Fitch warns emerging markets of Brazil-like mess on private debt
[LONDON] As if political turmoil, commodity-price meltdown and growth hiccups aren't enough, emerging markets face a threat to their creditworthiness from an entirely different area, - the burgeoning debt of households and companies.
Private-sector borrowing as a proportion of gross domestic product will reach 77 per cent by the end of this year in seven large developing nations, Fitch Ratings said in a report Wednesday. Such liabilities have exceeded government debt levels, exposing their economies and financial systems to "downside risks," analysts Ed Parker and James McCormack said.
The countries - Brazil, Russia, India, Indonesia, South Africa, Turkey and Mexico - are seeing an increase in their private-debt burden in 2015 because of currency depreciation, according to the report. That could weigh on their governments' credit rating through weaker GDP growth, worsening budget deficits, pressure on foreign-currency reserves or further exchange-rate fluctuations, Fitch said.
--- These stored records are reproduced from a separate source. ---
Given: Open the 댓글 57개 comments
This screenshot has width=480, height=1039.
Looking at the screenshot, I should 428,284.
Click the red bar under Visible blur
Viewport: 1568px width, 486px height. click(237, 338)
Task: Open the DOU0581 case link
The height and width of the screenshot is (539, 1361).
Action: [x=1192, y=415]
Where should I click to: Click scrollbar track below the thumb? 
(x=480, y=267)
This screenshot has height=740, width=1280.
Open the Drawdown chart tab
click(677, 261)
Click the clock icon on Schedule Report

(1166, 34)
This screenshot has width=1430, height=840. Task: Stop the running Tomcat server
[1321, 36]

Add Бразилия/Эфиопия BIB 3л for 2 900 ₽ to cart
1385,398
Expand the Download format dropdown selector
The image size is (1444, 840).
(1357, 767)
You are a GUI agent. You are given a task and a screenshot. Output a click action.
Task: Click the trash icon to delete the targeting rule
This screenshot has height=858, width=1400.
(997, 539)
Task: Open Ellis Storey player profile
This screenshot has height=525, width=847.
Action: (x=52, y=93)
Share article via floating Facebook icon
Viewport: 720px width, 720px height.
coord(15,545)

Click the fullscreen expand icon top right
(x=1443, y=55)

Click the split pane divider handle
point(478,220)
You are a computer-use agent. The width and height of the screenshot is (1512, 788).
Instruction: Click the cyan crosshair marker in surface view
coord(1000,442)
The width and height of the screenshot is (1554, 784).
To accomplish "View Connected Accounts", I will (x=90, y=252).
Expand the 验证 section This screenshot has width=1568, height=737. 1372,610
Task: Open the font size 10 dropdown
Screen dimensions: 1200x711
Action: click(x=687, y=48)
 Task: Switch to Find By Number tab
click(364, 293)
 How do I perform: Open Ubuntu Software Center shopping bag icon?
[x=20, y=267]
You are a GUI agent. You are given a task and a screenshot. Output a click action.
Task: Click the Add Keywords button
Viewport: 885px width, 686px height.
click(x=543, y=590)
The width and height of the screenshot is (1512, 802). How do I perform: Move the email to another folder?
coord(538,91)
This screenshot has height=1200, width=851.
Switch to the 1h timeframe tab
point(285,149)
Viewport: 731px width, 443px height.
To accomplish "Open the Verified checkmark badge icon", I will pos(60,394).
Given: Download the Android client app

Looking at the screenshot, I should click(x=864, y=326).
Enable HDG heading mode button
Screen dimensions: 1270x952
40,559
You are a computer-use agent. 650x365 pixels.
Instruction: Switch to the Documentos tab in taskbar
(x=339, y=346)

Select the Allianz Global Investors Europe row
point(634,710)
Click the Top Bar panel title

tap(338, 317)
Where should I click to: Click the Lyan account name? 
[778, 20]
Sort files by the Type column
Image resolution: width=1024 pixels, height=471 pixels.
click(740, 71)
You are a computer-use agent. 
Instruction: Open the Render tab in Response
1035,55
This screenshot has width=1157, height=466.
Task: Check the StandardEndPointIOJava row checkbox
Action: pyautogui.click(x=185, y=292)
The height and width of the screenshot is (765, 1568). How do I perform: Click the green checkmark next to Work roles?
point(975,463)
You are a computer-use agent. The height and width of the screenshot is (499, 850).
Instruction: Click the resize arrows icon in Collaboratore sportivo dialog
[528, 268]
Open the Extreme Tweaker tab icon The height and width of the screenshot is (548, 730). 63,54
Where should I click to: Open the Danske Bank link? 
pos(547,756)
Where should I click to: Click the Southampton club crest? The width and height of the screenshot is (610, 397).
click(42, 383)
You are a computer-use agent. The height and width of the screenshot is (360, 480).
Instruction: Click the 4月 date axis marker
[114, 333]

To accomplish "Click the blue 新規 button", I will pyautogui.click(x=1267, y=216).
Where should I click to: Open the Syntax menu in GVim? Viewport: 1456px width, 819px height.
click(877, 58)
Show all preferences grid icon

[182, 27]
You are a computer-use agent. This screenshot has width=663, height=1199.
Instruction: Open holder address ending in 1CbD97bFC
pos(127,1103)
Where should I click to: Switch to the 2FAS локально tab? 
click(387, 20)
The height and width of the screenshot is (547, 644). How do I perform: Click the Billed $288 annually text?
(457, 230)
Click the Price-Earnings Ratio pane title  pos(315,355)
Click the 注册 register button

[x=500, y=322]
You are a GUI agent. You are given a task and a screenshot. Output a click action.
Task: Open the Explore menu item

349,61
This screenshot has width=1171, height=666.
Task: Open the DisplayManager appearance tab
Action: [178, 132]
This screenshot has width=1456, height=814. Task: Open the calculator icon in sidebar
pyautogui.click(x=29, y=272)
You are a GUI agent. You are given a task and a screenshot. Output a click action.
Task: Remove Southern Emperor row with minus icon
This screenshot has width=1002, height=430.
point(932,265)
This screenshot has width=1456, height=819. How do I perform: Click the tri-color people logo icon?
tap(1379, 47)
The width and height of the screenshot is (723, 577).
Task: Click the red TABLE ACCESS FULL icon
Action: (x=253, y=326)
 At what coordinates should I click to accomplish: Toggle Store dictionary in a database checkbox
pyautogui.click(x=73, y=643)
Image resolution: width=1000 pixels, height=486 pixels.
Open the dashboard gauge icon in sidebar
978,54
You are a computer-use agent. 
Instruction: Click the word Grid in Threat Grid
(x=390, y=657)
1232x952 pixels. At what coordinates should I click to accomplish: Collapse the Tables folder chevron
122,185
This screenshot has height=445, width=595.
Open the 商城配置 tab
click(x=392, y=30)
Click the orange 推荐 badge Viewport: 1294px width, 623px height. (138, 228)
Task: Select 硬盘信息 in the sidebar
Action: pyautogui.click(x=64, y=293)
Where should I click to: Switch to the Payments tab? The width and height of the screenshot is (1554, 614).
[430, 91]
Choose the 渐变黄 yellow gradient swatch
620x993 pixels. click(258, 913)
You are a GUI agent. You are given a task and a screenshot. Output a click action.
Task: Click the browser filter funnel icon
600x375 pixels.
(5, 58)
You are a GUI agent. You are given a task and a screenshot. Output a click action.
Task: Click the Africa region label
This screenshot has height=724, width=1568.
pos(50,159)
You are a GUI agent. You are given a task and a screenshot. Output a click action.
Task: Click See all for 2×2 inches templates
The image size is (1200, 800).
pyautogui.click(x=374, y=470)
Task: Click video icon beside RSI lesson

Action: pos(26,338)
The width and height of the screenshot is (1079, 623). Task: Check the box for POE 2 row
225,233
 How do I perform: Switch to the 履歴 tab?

"Private-sector debt has often migrated to sovereign balance sheets in past financial crises," the analysts wrote. "A stress situation could feed through to pressure on sovereign creditworthiness." Among the countries studied by Fitch, Brazil had the highest proportion of private borrowings relative to GDP, at 93 per cent, and Mexico had the lowest, at 47 per cent. The increase between 2005 and 2014 was also the greatest in Brazil. The challenges facing the South American country will eventually confront others, the report said.
Of the seven countries studied, all except Mexico have either BBB- or BBB with a negative outlook and are therefore close to the junk-rating threshold, according to Fitch. Domestic banks in these nations were the primary source of lending, it said.
"They would face risks of increased non-performing loans, weaker profitability and potentially the need for recapitalization in the event of a systemic crisis affecting corporates or households." China was excluded from the group because its data would skew overall figures for emerging markets, it said.